Al birini, vur öbürüne…! Bir ipte bir cambaz olur, oysa ki bu memleket de bir ipe iki cambaz çıkar. Birisi sahtekar diğeri tamahkar. Her nedense! Aşağı düşen hep tamahkar olur, sahtekar düşeni gülerek seyreder. Aslında tamahkarların bazılarının özünde de sahtekarlık kırıntısı vardır. Bankere yüz bin yatırıp, ayda on bin lira alır, hangi ekonomik sistemde yüz bin lira, ayda on bin lira getirir? Tamahkar bunu sorgulamaz. Sonunda dolandırıldım der… Sülün Osman, Galata Köprüsü’nü iki yüz liraya, beş yüz liraya satarken “aldım gitti” deyip parayı bastıran mı sahtekar, satan mı? Sahtekarla tamahkar arasında köprü vardır! İkisi de o köprü başlarını tutmuşlardır…

Bizim sahtekar ve dolandırıcılarımız yetmiyormuş gibi, ithal dolandırıcılar da azımsanmayacak kadar çoklar. “Kağıdı dolara çeviren boyam var, ver 50 bin dolar vereyim boyayı” diyerek keriz silkelerler. Boyayı alıp kağıtları bastırıp dolar beklerken! Boş kağıtları görünce “dolandırıldım!” diye başvuranlara şu sorunun sorulması gerekmez mi? 

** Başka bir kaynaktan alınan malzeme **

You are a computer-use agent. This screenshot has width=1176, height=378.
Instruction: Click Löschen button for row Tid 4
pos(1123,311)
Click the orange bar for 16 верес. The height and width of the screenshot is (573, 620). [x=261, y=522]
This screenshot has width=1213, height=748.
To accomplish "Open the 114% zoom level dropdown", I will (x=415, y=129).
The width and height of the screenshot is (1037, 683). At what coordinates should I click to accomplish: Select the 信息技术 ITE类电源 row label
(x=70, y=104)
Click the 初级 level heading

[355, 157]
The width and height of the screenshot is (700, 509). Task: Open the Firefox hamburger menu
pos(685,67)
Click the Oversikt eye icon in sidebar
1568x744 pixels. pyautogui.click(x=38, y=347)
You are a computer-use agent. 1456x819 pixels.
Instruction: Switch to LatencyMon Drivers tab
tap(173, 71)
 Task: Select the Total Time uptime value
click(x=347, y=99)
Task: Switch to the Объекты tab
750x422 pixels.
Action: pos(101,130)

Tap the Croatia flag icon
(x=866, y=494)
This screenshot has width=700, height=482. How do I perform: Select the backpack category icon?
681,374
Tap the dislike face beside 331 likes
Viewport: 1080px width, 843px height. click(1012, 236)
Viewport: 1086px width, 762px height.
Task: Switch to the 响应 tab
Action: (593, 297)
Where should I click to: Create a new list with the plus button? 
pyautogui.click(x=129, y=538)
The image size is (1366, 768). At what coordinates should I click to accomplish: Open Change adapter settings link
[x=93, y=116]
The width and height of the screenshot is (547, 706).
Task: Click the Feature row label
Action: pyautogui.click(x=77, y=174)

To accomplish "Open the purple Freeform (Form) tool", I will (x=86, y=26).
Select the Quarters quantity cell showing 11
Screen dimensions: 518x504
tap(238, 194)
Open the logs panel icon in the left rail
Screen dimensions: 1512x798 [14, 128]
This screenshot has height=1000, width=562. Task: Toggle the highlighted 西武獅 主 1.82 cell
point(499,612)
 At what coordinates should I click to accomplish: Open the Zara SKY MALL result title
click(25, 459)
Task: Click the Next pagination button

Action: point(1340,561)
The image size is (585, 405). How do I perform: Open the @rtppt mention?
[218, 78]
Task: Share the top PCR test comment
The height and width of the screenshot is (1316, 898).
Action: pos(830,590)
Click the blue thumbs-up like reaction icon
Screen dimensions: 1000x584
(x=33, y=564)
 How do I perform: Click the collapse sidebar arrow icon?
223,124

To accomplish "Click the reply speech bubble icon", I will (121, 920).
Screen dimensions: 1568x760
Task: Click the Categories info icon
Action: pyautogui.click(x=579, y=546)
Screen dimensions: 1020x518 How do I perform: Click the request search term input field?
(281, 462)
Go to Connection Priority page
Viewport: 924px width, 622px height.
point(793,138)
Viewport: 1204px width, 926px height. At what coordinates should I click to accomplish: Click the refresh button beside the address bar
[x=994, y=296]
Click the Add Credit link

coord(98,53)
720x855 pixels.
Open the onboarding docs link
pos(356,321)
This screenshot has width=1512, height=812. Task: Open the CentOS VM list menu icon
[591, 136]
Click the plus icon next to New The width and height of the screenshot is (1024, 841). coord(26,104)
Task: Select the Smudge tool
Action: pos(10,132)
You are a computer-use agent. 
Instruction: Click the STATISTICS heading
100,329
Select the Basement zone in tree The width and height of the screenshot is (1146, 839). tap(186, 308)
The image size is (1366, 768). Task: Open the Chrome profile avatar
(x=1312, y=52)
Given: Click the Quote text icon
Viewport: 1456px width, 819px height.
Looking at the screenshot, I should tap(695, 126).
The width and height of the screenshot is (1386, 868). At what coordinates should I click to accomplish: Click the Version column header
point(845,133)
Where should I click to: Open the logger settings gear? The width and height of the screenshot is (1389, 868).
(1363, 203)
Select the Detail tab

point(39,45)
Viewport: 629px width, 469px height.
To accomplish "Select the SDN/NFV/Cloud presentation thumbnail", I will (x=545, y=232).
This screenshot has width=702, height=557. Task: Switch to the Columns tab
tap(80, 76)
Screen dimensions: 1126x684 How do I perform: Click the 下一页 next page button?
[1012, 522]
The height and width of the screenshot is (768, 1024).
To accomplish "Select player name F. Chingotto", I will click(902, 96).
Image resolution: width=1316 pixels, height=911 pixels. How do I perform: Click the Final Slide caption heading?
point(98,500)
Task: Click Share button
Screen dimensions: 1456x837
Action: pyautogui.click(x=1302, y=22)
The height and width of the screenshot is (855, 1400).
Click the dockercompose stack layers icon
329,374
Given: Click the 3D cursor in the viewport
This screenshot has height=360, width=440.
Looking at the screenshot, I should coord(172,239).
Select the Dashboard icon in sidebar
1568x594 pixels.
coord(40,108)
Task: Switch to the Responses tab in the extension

“Sen boş kağıtları dolar yapıp haksız kazanç elde etmeyecek miydin, seni çarpan mı dolandırıcı, sen mi dolandırıcısın, seni sahtekar seni…” Ava giderken avlananlar mağdur rolü oynarlar… Bizde bu tamahkar zihniyet devam ettiği müddetçe Tosunlar, Rakiler, Parsadanlar eksik olmaz.